Copy exactly, please, each line of the data below until the line that contains "Open the indicators icon" has been copied, beginning at the top.

[DATASET CONTENT]
..............................
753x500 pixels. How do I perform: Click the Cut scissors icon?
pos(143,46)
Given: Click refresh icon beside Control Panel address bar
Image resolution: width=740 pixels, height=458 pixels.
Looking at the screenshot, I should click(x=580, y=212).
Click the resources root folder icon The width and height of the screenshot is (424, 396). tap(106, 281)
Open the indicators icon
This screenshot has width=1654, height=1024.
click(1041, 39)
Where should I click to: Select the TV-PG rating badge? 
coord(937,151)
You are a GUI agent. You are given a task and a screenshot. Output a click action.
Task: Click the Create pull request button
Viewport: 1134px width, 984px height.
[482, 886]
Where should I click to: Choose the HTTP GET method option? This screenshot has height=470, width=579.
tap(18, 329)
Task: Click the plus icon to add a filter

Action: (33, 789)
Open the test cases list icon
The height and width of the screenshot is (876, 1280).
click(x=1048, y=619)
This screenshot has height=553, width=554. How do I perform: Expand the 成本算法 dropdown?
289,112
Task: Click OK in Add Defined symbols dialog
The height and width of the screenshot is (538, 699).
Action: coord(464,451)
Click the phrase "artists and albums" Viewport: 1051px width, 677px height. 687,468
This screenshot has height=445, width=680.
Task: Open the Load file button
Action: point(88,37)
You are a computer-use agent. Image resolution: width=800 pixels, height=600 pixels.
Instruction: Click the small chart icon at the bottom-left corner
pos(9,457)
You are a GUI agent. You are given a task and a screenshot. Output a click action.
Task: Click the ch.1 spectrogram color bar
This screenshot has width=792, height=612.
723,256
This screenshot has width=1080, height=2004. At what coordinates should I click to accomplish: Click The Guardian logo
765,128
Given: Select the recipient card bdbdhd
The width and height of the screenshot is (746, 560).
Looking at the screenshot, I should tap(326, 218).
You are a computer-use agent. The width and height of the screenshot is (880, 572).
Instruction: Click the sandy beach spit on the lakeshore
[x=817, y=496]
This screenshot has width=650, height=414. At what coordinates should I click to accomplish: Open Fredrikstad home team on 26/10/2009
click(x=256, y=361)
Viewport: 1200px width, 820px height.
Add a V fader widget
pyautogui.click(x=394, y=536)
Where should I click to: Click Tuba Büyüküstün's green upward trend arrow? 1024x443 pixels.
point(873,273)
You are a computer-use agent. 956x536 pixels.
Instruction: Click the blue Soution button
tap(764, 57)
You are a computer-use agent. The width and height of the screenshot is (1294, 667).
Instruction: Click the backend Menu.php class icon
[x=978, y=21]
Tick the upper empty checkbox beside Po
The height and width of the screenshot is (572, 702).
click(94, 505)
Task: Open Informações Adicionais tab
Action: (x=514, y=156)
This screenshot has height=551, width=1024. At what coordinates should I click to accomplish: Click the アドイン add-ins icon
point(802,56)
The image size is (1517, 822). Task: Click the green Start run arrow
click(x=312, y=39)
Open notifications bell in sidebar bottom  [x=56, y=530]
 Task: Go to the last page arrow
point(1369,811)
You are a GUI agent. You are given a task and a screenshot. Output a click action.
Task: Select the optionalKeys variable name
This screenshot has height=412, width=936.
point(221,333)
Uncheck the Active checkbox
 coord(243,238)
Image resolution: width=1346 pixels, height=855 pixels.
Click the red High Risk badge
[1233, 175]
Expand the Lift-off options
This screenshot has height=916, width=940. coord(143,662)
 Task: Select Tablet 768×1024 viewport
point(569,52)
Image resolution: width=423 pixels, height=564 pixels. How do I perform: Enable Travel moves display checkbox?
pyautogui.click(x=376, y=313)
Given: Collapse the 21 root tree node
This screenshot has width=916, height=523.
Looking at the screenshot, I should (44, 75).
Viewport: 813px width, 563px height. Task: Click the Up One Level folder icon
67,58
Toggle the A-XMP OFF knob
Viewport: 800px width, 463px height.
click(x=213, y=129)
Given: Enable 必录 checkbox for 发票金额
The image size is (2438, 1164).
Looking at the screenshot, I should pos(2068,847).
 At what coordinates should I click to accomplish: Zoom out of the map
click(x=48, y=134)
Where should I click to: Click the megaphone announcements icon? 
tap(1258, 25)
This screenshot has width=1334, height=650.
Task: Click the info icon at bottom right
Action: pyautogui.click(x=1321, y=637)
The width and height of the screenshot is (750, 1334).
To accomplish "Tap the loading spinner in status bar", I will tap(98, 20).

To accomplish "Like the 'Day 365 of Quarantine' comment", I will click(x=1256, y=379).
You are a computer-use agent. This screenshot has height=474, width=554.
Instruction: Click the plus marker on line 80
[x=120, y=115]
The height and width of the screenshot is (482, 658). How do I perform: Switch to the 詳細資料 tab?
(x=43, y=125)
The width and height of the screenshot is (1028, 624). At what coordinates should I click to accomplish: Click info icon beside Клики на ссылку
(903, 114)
..............................
[RESULT BELOW]
753x500 pixels. How do I perform: Click the Cut scissors icon?
pos(143,46)
Given: Click refresh icon beside Control Panel address bar
Image resolution: width=740 pixels, height=458 pixels.
Looking at the screenshot, I should click(x=580, y=212).
Click the resources root folder icon The width and height of the screenshot is (424, 396). tap(106, 281)
Open the indicators icon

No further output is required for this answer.